Progress on gender equality at top of UK’s biggest firms ‘achingly slow’

By Vikram Mehta in Business · February 24, 2026
Progress on gender equality at top of UK’s biggest firms ‘achingly slow’

The number nine just won't budge, and that's the story the data refuses to tell us.

We've reached what I call a "statistical plateau," and it's deeply frustrating because plateaus masquerade as stability when they're actually stagnation. Nine female FTSE 100 CEOs out of 100 companies represents 9 percent. That's been the ceiling for two consecutive years now, which means we're not seeing the gradual acceleration you'd expect if systemic barriers were genuinely eroding. If the trend had continued at even half the pace of 2015-2023, we'd be looking at twelve or thirteen by now. Instead, we're stuck.

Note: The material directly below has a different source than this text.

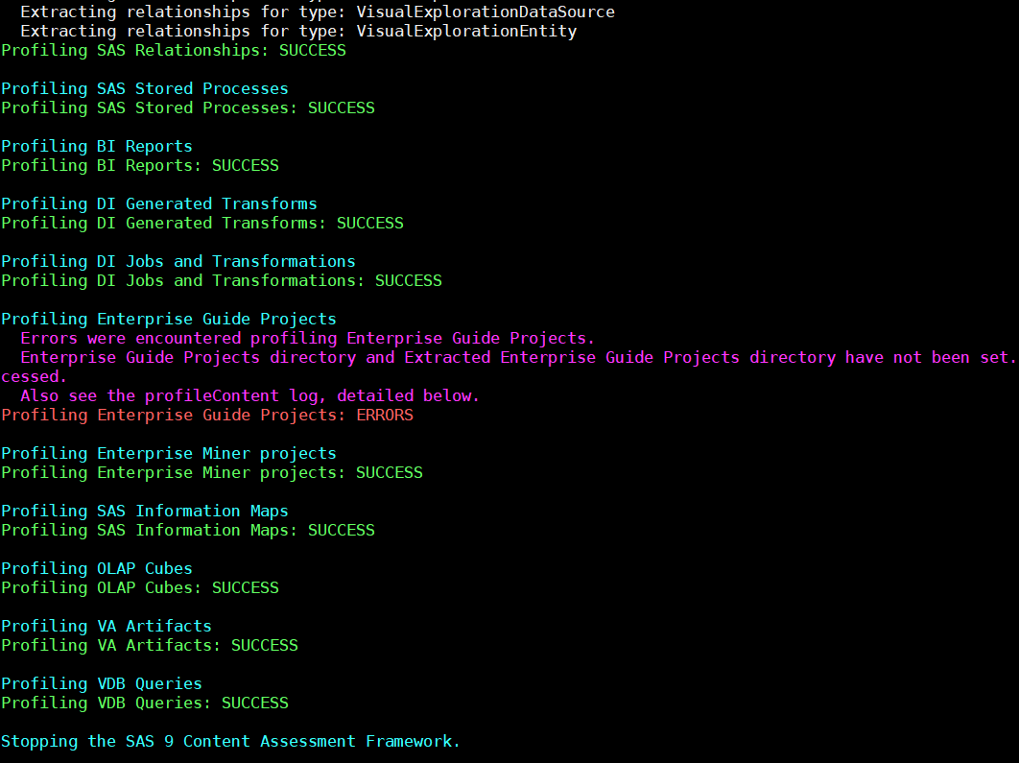The width and height of the screenshot is (1019, 763).
Task: Click SUCCESS status for VDB Queries
Action: 254,703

The real question isn't why nine is too low (though it obviously is), but why nine has become immovable. The numbers suggest the pipeline mythology everyone invokes has already failed. We're not waiting for women to develop the requisite experience anymore. Women have been executives, divisional heads, and qualified candidates for decades. The stall at nine indicates we've hit something harder than a pipeline problem. This looks like preference, bias, or institutional inertia operating at the board selection level itself.

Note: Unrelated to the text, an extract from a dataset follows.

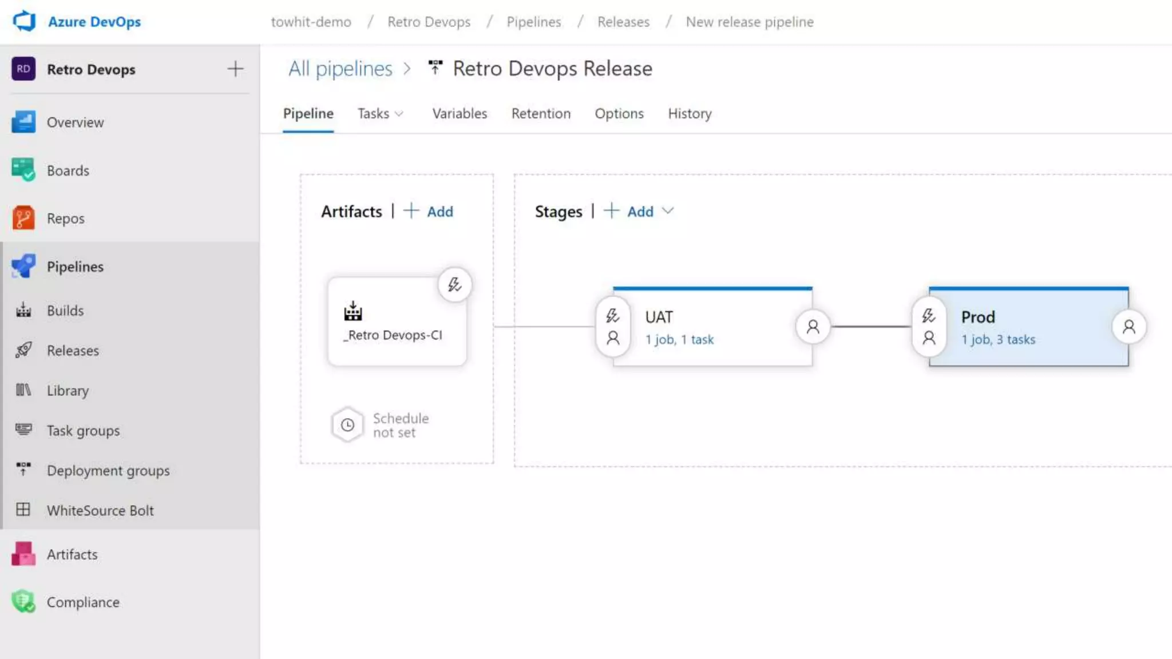Open Repos from the sidebar
Screen dimensions: 1172x659
pos(65,218)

What bothers me most is the language of "achingly slow progress." Progress implies direction and momentum. The data shows neither. We've plateaued horizontally while the rhetoric still treats this as a journey. The number nine isn't a milestone on the road to parity; it's a ceiling that apparently requires something more than time or pipeline development to break.

If your only metric of progress is that it's still nine instead of eight, you're not measuring progress at all. You're measuring complacency with a data point.